List each line of the data in which the string "mode" appears.
╭─ DATASET EXTRACT
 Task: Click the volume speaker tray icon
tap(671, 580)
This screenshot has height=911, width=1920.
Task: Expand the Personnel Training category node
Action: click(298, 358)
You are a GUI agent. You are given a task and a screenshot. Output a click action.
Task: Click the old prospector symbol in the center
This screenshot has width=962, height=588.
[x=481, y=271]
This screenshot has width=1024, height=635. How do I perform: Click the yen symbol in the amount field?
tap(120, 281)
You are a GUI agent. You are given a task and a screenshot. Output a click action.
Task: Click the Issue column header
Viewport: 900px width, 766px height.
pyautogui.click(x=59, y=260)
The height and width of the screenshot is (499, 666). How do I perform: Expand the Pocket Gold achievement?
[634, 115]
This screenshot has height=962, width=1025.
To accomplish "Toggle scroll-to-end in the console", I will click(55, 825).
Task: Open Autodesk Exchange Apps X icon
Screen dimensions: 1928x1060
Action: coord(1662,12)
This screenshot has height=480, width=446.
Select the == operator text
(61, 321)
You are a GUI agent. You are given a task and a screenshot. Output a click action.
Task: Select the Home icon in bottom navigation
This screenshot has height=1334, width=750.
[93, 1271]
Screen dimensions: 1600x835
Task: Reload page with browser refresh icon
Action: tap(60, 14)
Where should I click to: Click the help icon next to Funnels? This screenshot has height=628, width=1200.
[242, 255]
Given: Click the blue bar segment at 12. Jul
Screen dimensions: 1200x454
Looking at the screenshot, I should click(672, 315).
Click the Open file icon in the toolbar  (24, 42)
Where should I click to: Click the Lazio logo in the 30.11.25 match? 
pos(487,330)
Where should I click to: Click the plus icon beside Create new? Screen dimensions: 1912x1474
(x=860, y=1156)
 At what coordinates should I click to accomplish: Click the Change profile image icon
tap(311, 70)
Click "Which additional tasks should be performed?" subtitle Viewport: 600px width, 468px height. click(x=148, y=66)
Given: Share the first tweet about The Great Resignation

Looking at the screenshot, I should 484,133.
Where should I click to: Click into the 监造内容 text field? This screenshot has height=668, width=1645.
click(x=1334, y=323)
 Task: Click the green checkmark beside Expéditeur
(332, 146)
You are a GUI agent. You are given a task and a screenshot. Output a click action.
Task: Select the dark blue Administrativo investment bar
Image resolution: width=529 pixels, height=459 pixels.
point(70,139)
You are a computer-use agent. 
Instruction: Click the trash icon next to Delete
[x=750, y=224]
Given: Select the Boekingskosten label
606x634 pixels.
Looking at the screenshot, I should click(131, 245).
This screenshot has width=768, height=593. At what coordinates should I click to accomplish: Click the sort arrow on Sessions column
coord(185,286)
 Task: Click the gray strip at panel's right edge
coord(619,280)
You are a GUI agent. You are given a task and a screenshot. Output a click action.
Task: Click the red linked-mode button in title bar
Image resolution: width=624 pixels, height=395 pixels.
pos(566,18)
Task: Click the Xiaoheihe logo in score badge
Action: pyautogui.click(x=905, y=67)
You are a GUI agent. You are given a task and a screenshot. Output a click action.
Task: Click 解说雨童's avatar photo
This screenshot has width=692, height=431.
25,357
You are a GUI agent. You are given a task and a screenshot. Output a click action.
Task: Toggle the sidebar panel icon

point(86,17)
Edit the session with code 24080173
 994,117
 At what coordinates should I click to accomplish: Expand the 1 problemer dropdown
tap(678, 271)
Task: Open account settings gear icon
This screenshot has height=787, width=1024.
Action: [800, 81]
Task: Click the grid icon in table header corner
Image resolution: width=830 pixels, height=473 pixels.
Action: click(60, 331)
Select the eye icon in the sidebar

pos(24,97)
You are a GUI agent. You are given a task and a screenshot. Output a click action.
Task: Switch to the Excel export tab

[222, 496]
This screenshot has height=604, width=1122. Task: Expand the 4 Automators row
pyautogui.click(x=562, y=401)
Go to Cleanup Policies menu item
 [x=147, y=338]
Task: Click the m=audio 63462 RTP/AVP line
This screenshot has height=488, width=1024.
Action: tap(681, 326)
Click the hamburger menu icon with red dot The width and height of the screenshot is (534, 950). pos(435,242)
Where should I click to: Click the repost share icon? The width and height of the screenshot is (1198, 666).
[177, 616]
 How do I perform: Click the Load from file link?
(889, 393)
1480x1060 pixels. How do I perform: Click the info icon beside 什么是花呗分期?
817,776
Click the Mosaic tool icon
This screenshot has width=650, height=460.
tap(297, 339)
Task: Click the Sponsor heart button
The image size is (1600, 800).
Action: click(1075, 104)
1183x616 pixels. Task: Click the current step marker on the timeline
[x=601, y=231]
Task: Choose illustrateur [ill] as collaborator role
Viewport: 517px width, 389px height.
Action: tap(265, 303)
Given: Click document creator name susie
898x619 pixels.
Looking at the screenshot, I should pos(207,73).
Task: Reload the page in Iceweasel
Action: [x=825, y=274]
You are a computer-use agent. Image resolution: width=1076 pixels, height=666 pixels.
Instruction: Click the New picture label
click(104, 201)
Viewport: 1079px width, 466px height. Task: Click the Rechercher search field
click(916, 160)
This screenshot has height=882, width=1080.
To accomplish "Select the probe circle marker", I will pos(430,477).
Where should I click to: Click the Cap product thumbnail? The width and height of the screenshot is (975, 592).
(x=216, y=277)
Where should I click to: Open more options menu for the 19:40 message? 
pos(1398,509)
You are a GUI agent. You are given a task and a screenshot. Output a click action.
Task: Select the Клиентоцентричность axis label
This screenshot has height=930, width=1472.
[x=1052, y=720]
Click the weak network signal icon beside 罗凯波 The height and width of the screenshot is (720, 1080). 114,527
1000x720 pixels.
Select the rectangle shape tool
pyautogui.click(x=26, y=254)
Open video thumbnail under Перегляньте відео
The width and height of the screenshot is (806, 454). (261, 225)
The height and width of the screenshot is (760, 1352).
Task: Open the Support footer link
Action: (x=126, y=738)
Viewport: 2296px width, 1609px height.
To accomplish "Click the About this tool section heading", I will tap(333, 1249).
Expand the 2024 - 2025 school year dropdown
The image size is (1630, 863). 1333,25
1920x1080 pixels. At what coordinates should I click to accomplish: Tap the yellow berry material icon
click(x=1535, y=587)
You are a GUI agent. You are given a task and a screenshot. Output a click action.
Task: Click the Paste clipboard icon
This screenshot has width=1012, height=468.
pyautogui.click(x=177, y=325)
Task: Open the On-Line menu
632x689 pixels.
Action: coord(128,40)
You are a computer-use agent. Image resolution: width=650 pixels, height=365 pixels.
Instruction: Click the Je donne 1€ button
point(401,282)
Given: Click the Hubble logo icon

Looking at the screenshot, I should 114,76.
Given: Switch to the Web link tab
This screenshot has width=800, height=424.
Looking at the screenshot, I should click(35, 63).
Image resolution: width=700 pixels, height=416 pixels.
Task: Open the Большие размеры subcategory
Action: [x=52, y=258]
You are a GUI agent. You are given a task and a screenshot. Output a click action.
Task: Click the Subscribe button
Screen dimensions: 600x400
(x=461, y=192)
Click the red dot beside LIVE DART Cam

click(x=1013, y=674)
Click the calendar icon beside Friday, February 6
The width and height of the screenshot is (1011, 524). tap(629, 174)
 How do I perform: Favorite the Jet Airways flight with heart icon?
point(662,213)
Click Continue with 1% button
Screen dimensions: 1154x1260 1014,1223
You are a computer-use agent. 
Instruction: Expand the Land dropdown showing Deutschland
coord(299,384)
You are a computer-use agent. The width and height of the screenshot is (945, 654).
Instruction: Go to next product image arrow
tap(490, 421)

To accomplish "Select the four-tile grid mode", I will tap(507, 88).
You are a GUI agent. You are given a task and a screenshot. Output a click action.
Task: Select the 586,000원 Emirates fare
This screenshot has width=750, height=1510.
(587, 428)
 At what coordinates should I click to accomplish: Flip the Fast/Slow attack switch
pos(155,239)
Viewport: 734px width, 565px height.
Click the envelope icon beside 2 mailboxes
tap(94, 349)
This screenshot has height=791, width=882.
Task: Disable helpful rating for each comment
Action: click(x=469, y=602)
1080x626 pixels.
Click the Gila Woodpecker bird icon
╰─
■ PROBLEM SOLUTION
Task: Click the red linked-mode button in title bar
To accomplish "Select the four-tile grid mode", I will tap(507, 88).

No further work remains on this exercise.